ROWS:

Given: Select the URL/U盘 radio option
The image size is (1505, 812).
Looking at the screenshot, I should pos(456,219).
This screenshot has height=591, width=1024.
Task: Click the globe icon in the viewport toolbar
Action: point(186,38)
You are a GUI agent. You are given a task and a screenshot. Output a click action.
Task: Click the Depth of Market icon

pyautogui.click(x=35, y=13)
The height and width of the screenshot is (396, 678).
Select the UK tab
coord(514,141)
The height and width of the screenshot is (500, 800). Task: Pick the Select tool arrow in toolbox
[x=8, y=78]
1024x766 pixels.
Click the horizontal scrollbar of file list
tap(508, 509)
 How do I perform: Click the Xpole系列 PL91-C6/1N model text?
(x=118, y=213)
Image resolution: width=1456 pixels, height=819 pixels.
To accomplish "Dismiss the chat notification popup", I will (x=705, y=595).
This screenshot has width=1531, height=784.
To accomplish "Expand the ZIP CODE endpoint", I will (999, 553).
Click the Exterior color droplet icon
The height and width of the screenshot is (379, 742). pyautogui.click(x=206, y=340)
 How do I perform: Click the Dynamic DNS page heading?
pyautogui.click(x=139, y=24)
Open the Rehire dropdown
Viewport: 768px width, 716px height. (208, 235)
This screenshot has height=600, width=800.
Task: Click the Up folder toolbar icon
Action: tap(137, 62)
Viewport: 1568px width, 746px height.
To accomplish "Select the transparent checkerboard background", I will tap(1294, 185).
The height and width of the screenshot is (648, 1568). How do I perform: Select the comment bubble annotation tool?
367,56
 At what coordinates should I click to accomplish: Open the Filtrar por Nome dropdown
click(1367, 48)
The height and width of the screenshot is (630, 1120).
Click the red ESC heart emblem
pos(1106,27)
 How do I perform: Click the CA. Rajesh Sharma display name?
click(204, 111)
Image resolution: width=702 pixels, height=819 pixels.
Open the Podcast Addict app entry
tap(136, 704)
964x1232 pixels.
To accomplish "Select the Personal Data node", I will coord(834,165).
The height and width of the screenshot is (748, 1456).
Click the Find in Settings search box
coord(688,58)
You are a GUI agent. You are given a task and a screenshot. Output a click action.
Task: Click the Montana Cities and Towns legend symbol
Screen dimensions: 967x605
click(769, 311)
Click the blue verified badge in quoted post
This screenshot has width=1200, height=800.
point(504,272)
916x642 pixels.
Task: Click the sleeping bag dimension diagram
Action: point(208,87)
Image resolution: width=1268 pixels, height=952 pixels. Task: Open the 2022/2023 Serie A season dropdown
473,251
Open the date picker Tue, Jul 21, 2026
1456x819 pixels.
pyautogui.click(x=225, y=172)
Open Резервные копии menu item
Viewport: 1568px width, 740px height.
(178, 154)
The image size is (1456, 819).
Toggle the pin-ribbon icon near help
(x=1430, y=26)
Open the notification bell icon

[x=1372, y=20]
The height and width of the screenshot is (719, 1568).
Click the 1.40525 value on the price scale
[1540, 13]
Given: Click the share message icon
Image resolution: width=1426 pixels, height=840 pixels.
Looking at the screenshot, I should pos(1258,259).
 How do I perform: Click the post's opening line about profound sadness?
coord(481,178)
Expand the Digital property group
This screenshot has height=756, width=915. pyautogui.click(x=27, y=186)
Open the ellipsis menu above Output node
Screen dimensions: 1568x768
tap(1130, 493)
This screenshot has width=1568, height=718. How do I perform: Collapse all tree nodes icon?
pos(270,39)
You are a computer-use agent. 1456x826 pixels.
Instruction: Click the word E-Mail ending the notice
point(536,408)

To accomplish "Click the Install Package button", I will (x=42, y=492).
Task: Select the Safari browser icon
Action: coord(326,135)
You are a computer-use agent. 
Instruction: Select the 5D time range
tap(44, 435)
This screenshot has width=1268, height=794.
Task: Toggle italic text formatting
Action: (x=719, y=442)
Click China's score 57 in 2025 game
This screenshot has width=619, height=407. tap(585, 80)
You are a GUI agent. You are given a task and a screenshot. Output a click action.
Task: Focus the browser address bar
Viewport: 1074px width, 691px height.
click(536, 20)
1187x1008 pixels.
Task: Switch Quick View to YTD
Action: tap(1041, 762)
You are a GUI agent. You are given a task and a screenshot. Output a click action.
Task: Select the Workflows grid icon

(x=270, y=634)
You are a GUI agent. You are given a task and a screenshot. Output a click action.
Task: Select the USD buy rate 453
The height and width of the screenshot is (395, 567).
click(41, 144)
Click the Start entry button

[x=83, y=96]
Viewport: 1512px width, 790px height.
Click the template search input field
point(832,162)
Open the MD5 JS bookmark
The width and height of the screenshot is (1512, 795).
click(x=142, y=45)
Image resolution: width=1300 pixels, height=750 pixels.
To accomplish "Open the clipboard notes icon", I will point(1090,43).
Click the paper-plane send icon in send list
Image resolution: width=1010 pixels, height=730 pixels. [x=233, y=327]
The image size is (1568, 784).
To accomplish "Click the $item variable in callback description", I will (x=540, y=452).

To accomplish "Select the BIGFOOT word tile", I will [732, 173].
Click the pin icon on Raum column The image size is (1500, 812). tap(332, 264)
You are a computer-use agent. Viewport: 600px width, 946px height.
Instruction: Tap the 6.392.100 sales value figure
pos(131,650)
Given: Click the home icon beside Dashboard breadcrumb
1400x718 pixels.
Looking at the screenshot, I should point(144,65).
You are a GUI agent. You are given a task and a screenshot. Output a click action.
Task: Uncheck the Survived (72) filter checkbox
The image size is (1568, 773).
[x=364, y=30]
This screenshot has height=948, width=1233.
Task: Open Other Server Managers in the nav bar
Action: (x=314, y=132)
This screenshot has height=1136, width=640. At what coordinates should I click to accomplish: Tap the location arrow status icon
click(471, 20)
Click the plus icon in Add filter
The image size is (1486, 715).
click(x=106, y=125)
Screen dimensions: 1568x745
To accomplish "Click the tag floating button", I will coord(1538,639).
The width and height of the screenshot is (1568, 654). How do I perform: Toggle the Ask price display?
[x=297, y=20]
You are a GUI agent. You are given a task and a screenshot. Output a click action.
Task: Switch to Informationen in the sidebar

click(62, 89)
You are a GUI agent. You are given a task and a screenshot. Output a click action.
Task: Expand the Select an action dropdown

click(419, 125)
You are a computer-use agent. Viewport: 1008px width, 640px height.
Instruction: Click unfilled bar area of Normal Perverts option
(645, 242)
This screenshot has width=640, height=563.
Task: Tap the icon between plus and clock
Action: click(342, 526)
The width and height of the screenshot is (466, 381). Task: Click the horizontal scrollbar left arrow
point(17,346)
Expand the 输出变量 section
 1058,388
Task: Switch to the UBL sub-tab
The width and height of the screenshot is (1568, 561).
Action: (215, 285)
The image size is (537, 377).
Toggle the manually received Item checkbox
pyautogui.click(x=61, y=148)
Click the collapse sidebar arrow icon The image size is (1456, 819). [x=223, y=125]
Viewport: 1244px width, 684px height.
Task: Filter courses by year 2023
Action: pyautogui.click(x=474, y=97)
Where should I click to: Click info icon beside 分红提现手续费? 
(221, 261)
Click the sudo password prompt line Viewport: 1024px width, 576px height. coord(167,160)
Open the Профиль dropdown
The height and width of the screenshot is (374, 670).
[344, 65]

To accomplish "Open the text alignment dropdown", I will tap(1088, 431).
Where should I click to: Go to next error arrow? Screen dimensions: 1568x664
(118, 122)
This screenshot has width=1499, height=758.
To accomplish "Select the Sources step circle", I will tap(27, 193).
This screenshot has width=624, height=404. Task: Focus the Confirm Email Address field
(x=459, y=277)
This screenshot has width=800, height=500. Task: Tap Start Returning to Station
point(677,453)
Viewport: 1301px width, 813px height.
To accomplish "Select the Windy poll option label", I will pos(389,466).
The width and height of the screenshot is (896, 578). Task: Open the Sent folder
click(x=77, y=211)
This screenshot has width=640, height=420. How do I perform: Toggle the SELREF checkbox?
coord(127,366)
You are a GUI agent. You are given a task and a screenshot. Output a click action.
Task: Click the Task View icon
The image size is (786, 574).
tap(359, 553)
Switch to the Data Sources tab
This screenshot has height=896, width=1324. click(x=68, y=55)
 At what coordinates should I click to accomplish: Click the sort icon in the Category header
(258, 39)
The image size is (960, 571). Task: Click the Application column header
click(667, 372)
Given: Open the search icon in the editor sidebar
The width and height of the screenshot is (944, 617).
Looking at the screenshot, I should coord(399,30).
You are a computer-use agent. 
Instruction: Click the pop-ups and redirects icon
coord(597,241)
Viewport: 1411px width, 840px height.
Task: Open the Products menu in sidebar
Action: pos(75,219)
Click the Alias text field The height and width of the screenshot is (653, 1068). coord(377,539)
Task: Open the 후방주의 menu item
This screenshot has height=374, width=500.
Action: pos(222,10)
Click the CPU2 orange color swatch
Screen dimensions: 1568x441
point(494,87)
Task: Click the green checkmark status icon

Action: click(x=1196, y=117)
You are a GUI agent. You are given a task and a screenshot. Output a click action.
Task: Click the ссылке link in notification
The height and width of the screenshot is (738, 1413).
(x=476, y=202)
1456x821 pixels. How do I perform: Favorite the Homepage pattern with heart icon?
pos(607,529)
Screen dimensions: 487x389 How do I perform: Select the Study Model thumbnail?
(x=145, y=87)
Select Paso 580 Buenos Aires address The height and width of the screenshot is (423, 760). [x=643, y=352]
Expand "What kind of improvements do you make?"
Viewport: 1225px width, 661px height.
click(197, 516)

PROBLEM TO WORK ON:
Can you lay out the data from the line with "This screenshot has width=640, height=420." to the line with "(x=145, y=87)" as a JSON list of strings, one string per line and no blank lines?

ANSWER TO THE EXERCISE:
[
  "This screenshot has width=640, height=420. How do I perform: Toggle the SELREF checkbox?",
  "coord(127,366)",
  "You are a GUI agent. You are given a task and a screenshot. Output a click action.",
  "Task: Click the Task View icon",
  "The image size is (786, 574).",
  "tap(359, 553)",
  "Switch to the Data Sources tab",
  "This screenshot has height=896, width=1324. click(x=68, y=55)",
  " At what coordinates should I click to accomplish: Click the sort icon in the Category header",
  "(258, 39)",
  "The image size is (960, 571). Task: Click the Application column header",
  "click(667, 372)",
  "Given: Open the search icon in the editor sidebar",
  "The width and height of the screenshot is (944, 617).",
  "Looking at the screenshot, I should coord(399,30).",
  "You are a computer-use agent. ",
  "Instruction: Click the pop-ups and redirects icon",
  "coord(597,241)",
  "Viewport: 1411px width, 840px height.",
  "Task: Open the Products menu in sidebar",
  "Action: pos(75,219)",
  "Click the Alias text field The height and width of the screenshot is (653, 1068). coord(377,539)",
  "Task: Open the 후방주의 menu item",
  "This screenshot has height=374, width=500.",
  "Action: pos(222,10)",
  "Click the CPU2 orange color swatch",
  "Screen dimensions: 1568x441",
  "point(494,87)",
  "Task: Click the green checkmark status icon",
  "Action: click(x=1196, y=117)",
  "You are a GUI agent. You are given a task and a screenshot. Output a click action.",
  "Task: Click the ссылке link in notification",
  "The height and width of the screenshot is (738, 1413).",
  "(x=476, y=202)",
  "1456x821 pixels. How do I perform: Favorite the Homepage pattern with heart icon?",
  "pos(607,529)",
  "Screen dimensions: 487x389 How do I perform: Select the Study Model thumbnail?",
  "(x=145, y=87)"
]